Question

Finding a Particular Solution Using Separation of Variables In Exercises 19 - 28, find the particular solution of the differential equation that satisfies the initial condition.\n$$y(x + 1)+y^{\prime}=0$$ \t\t $$y(-2)=1$$

Answer

**step1 Rewrite the differential equation using the derivative notation**

The given equation contains $$y'$$ which represents the derivative of y with respect to x. We rewrite $$y'$$ as $$\frac{dy}{dx}$$ to make the separation of variables more explicit.

$$y(x + 1)+y^{\prime}=0$$

$$y(x + 1)+\frac{dy}{dx}=0$$

**step2 Separate the variables**

To separate the variables, we want all terms involving y and dy on one side of the equation, and all terms involving x and dx on the other side. First, isolate the $$\frac{dy}{dx}$$ term.

$$\frac{dy}{dx} = -y(x+1)$$

Next, divide both sides by y and multiply both sides by dx. This moves y to the left side with dy, and x+1 to the right side with dx.

$$\frac{1}{y} dy = -(x+1) dx$$

**step3 Integrate both sides of the equation**

Now that the variables are separated, we integrate both sides of the equation. Remember that the integral of $$\frac{1}{y}$$ with respect to y is $$\ln|y|$$, and the integral of $$-(x+1)$$ with respect to x is $$-\left(\frac{x^2}{2} + x\right)$$. Don't forget to add a constant of integration, C, after integrating.
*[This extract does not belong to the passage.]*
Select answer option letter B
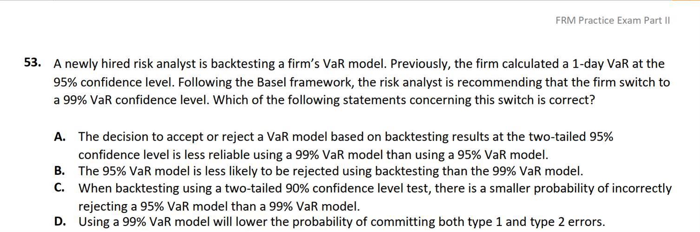click(x=59, y=171)
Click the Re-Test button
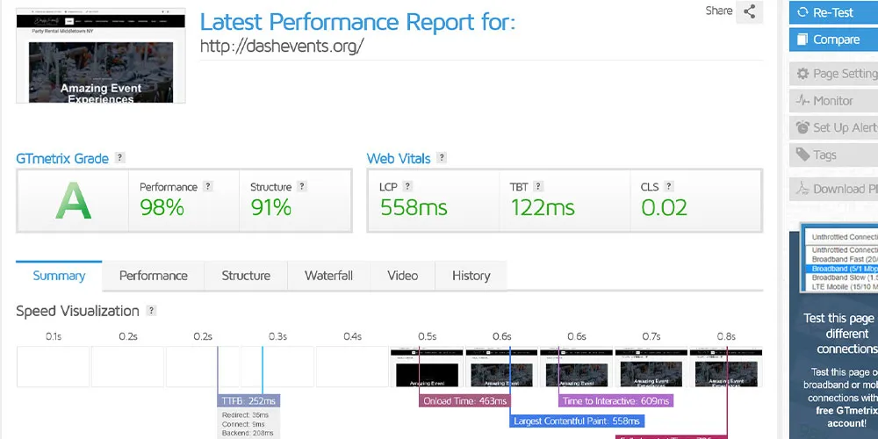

$$\int \frac{1}{y} dy = \int -(x+1) dx$$

$$\ln|y| = -\frac{x^2}{2} - x + C$$

**step4 Solve for y to find the general solution**

To solve for y, we use the property that if $$\ln A = B$$, then $$A = e^B$$. Apply this to both sides of the equation. The constant C in the exponent can be written as a multiplicative constant outside the exponential function.

$$|y| = e^{-\frac{x^2}{2} - x + C}$$

$$|y| = e^C \cdot e^{-\frac{x^2}{2} - x}$$

Let $$A = \pm e^C$$. Since $$e^C$$ is always positive, A can be any non-zero real number. This gives us the general solution for y.

$$y = A e^{-\frac{x^2}{2} - x}$$

**step5 Apply the initial condition to find the particular solution**

The problem provides an initial condition, $$y(-2)=1$$. This means when $$x=-2$$, the value of y is 1. Substitute these values into the general solution to find the specific value of the constant A.

$$1 = A e^{-\frac{(-2)^2}{2} - (-2)}$$

Calculate the exponent:

$$1 = A e^{-\frac{4}{2} + 2}$$

$$1 = A e^{-2 + 2}$$

$$1 = A e^0$$

Since $$e^0 = 1$$, the equation simplifies to:

$$1 = A \cdot 1$$

$$A = 1$$

**step6 State the particular solution**

Now that we have found the value of A, substitute it back into the general solution obtained in Step 4. This gives the particular solution that satisfies the given initial condition.

$$y = 1 \cdot e^{-\frac{x^2}{2} - x}$$

$$y = e^{-\frac{x^2}{2} - x}$$